Work item:
Using the South Sudan article below, answer the following questions:
(a) How many people were killed in Sunday's attack on a village in Abiemnom county?
(b) In what year did Kiir and Machar sign a peace deal?
(c) How many people has fighting between the government and opposition forces displaced in the past two months?

Passage for review:
━━━━━━━━━━━━━━━━

South Sudan is reeling from an escalation of conflict between the government-aligned military and opposition forces and allied groups that observers say risks returning the country to a full-blown civil war.
Violent clashes in the world’s youngest country between the military, loyal to President Salva Kiir, and insurgents supposedly allied with suspended Vice President Riek Machar, have increased in recent weeks.
On Sunday, at least 169 people were killed after armed youths from Mayom county in the north attacked a village in neighboring Abiemnom county, near the border with Sudan.
The victims included women, children and members of the government security forces, said James Monyluak Majok, information minister for the Ruweng administrative area, where Abiemnom is located.
The U.N. mission in South Sudan said it was sheltering more than 1,000 civilians at its base in the area and providing medical care to the wounded. Some 23 people were injured in the attack, he added.
Stephano Wieu de Mialek, chief administrator of Ruweng, said the assault was carried out by people linked to the White Army, a militia that was Machar’s ally during the civil war, along with forces affiliated with Machar’s political party and rebel group, the Sudan People’s Liberation Movement in Opposition (SPLM-IO).
The group denied all responsibility for the attack and said it had no military presence in the area.
On Monday, Doctors Without Borders (MSF) said 26 of its staff were missing after recent violence in parts of Jonglei state, which has seen heavy fighting between government and opposition forces since December.
The humanitarian organization said on February 3 that its Lankien hospital had been hit by an airstrike by government forces and subsequently burned and looted, and that its Pieri health center had been looted.
Regarding the missing personnel, he said: “We have lost contact with them in the midst of the current insecurity.”
MSF said it had been forced to suspend medical activities in Lankien and Pieri due to insecurity.
Machar and Kiir were members of the Sudan People’s Liberation Army guerrilla movement that fought for Sudan’s independence, which it won in 2011, with Kiir becoming president and Machar first vice president.
South Sudan fell into a bloody civil war in 2013 after Kiir fired Machar and then accused him of plotting a coup.
Machar founded the SPLM-IO and both groups engaged in fighting that killed more than 400,000 people and displaced nearly half of the country’s population.
The fighting largely occurred along ethnic lines between Kiir’s majority Dinka community and Machar’s Nuer, the country’s second-largest ethnic group.
In 2018, Kiir and Machar signed a peace deal: ending the civil war, creating a two-party unity government, and returning Machar to the vice presidency. But implementation of the agreement has barely gotten off the ground, as the two sides constantly clash over power sharing.
Last September, Machar was charged with murder, treason and other serious crimes in connection with a deadly White Army attack on a government army garrison in Nasir county in the country’s northeast. Kiir then suspended him from office.
Machar is under house arrest while his trial continues. His supporters say the charges against him are politically motivated and observers have said Machar’s prosecution could jeopardize the peace deal.
Machar’s prosecution and removal have inflamed tensions and coincided with a dramatic rise in violence, particularly in the opposition stronghold of Jonglei state, where opposition forces captured government outposts in December and the government has been waging a counteroffensive since January.
Fighting between the government and opposition forces has displaced some 280,000 people in the past two months.
Daniel Akech, senior analyst for South Sudan at the International Crisis Group, said the government’s “attack” on Machar has unified the opposition. Akech said the latest fighting not only involved rebel groups loyal to him, but had also ensnared groups that had broken away from him in the past because they now saw him as a “symbolic unifying figure.”
“Even if he is detained, incommunicado or unable to give orders, he has become very effective,” Akech said.
Last Friday, the United Nations high commissioner for human rights called for urgent measures to preserve the peace agreement and avoid a return to all-out civil war.
“We are at a dangerous point, when rising violence is combined with growing uncertainty about South Sudan’s political trajectory, while the peace agreement is under serious strain,” Volker Türk told the UN Human Rights Council.

━━━━━━━━━━━━━━━━

Data section:
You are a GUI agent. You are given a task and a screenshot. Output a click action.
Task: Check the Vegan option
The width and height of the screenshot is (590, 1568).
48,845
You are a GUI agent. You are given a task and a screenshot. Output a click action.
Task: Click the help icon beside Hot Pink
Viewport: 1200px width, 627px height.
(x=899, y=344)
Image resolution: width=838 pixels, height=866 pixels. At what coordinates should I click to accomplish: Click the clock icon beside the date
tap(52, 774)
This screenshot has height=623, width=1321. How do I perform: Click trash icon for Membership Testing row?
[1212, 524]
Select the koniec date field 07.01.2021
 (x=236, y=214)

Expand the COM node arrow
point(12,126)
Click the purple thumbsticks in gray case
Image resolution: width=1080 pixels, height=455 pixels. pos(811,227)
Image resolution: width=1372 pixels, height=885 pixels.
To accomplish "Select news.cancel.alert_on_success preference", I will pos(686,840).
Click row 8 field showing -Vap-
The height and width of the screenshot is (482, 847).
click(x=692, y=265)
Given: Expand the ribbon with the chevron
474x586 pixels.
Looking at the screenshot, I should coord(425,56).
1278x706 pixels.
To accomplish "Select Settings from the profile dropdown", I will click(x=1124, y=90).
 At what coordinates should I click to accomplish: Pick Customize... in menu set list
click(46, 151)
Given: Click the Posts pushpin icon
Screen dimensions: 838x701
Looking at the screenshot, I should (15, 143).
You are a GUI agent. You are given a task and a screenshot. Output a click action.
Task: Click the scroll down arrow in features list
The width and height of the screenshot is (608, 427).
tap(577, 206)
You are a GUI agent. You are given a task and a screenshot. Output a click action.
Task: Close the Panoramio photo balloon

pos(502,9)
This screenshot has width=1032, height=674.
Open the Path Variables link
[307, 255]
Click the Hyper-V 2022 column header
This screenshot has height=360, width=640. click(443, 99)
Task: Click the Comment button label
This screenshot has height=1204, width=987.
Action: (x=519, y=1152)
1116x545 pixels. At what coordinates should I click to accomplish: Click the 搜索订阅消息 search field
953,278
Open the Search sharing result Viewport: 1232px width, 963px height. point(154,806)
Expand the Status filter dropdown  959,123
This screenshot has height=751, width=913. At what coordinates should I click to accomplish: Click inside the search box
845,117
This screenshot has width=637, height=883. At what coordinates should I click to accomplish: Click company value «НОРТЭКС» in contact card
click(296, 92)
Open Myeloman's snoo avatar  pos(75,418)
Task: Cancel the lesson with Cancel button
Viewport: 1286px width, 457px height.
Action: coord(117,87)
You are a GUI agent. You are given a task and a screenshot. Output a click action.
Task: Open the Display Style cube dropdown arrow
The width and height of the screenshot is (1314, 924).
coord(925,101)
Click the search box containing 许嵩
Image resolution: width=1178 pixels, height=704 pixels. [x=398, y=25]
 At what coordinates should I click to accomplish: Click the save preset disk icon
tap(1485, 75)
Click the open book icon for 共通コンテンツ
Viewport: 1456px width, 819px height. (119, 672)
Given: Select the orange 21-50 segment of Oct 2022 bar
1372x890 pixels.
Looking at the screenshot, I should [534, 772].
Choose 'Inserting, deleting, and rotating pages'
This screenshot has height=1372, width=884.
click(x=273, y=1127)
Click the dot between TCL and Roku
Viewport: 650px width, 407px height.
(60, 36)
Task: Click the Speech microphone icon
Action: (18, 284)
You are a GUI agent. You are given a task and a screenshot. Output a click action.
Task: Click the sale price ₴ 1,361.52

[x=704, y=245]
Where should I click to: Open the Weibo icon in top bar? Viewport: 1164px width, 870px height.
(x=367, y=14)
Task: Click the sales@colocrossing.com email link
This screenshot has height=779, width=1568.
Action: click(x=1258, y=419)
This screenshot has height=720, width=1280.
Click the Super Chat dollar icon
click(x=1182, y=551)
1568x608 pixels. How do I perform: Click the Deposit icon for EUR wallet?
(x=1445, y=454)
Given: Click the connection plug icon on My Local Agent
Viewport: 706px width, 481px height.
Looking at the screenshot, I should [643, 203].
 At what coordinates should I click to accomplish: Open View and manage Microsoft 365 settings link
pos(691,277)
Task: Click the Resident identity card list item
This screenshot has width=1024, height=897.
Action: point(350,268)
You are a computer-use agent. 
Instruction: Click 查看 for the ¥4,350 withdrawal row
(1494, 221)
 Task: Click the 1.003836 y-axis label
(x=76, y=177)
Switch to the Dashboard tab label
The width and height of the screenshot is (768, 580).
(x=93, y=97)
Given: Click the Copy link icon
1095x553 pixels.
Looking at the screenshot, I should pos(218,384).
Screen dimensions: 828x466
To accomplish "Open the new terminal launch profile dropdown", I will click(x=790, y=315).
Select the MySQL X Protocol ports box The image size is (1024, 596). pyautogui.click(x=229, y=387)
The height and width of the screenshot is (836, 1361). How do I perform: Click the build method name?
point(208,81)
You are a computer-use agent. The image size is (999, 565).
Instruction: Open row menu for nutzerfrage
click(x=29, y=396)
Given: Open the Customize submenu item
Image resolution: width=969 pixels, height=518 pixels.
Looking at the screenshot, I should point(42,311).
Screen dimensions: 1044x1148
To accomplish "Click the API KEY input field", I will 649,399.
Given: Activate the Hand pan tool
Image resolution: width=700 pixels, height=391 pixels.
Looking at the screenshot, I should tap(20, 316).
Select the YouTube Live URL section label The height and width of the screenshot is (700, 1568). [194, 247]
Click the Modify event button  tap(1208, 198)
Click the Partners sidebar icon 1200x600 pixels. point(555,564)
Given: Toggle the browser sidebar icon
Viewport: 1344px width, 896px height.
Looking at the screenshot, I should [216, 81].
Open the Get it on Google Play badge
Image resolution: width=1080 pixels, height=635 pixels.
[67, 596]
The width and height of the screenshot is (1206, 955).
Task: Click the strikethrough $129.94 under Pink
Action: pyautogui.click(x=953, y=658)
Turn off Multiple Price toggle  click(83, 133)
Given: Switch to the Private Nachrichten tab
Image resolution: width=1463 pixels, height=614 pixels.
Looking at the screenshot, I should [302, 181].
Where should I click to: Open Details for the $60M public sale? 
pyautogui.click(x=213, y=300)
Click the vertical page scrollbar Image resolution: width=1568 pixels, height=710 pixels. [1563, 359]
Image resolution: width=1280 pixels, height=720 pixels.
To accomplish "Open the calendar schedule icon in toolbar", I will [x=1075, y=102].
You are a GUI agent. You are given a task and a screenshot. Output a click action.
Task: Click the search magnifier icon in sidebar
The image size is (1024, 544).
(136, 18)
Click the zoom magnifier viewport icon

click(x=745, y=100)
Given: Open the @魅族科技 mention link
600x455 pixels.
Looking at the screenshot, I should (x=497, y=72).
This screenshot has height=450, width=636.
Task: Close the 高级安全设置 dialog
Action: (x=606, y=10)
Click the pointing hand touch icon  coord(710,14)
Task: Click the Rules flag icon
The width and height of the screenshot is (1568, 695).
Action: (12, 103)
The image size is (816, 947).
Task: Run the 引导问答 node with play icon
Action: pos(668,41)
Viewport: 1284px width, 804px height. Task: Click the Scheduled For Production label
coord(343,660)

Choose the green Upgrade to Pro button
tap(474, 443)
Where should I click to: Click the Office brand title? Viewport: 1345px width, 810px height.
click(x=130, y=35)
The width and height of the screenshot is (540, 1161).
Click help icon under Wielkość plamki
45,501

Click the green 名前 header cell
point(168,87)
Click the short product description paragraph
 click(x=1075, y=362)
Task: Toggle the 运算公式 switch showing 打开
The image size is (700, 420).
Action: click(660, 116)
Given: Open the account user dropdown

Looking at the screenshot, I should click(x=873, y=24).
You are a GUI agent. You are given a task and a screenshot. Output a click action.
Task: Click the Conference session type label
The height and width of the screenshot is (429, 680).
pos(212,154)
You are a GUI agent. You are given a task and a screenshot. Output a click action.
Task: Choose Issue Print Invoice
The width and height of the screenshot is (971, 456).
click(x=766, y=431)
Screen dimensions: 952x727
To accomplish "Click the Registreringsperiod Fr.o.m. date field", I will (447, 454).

━━━━━━━━━━━━━━━━

The answer:
(a) At least 169 people.
(b) 2018.
(c) Some 280,000 people.